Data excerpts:
= = =

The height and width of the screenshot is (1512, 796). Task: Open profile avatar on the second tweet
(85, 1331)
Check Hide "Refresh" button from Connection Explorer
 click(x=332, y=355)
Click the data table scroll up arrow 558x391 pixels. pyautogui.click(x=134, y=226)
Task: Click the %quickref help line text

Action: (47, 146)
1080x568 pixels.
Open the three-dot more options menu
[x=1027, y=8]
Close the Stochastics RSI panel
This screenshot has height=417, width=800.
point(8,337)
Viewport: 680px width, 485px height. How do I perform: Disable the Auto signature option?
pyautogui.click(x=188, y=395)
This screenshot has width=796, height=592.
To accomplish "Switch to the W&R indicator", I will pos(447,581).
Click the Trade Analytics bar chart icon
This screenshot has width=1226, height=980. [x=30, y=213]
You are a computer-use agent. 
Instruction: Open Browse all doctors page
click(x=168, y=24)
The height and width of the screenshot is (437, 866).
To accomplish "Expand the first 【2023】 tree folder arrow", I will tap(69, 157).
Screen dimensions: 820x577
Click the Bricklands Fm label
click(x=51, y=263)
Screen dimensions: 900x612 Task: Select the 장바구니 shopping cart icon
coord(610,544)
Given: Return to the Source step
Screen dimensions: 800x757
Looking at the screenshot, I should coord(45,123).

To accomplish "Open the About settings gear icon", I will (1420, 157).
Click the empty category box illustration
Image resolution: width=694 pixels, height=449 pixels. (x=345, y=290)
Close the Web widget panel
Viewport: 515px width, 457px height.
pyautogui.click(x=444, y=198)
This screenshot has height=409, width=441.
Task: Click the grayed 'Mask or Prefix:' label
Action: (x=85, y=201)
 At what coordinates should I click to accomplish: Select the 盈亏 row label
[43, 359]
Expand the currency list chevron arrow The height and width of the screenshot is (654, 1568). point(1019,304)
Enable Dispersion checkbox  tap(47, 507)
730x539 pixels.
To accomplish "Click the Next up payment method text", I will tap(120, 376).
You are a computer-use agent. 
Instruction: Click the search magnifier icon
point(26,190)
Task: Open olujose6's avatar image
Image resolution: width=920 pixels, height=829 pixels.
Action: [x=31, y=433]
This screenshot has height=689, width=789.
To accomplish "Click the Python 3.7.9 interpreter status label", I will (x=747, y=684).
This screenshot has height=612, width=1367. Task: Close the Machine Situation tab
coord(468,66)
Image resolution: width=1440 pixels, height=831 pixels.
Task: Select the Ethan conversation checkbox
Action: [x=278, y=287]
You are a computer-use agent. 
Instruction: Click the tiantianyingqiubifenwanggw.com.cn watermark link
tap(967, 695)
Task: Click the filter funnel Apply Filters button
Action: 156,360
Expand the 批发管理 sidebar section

= = =

**WORK ITEM**.
Each record above should be repeated exactly.

**COMPLETED TASK**.
The height and width of the screenshot is (1512, 796). Task: Open profile avatar on the second tweet
(85, 1331)
Check Hide "Refresh" button from Connection Explorer
 click(x=332, y=355)
Click the data table scroll up arrow 558x391 pixels. pyautogui.click(x=134, y=226)
Task: Click the %quickref help line text

Action: (47, 146)
1080x568 pixels.
Open the three-dot more options menu
[x=1027, y=8]
Close the Stochastics RSI panel
This screenshot has height=417, width=800.
point(8,337)
Viewport: 680px width, 485px height. How do I perform: Disable the Auto signature option?
pyautogui.click(x=188, y=395)
This screenshot has width=796, height=592.
To accomplish "Switch to the W&R indicator", I will pos(447,581).
Click the Trade Analytics bar chart icon
This screenshot has width=1226, height=980. [x=30, y=213]
You are a computer-use agent. 
Instruction: Open Browse all doctors page
click(x=168, y=24)
The height and width of the screenshot is (437, 866).
To accomplish "Expand the first 【2023】 tree folder arrow", I will tap(69, 157).
Screen dimensions: 820x577
Click the Bricklands Fm label
click(x=51, y=263)
Screen dimensions: 900x612 Task: Select the 장바구니 shopping cart icon
coord(610,544)
Given: Return to the Source step
Screen dimensions: 800x757
Looking at the screenshot, I should coord(45,123).

To accomplish "Open the About settings gear icon", I will (1420, 157).
Click the empty category box illustration
Image resolution: width=694 pixels, height=449 pixels. (x=345, y=290)
Close the Web widget panel
Viewport: 515px width, 457px height.
pyautogui.click(x=444, y=198)
This screenshot has height=409, width=441.
Task: Click the grayed 'Mask or Prefix:' label
Action: (x=85, y=201)
 At what coordinates should I click to accomplish: Select the 盈亏 row label
[43, 359]
Expand the currency list chevron arrow The height and width of the screenshot is (654, 1568). point(1019,304)
Enable Dispersion checkbox  tap(47, 507)
730x539 pixels.
To accomplish "Click the Next up payment method text", I will tap(120, 376).
You are a computer-use agent. 
Instruction: Click the search magnifier icon
point(26,190)
Task: Open olujose6's avatar image
Image resolution: width=920 pixels, height=829 pixels.
Action: [x=31, y=433]
This screenshot has height=689, width=789.
To accomplish "Click the Python 3.7.9 interpreter status label", I will (x=747, y=684).
This screenshot has height=612, width=1367. Task: Close the Machine Situation tab
coord(468,66)
Image resolution: width=1440 pixels, height=831 pixels.
Task: Select the Ethan conversation checkbox
Action: [x=278, y=287]
You are a computer-use agent. 
Instruction: Click the tiantianyingqiubifenwanggw.com.cn watermark link
tap(967, 695)
Task: Click the filter funnel Apply Filters button
Action: 156,360
Expand the 批发管理 sidebar section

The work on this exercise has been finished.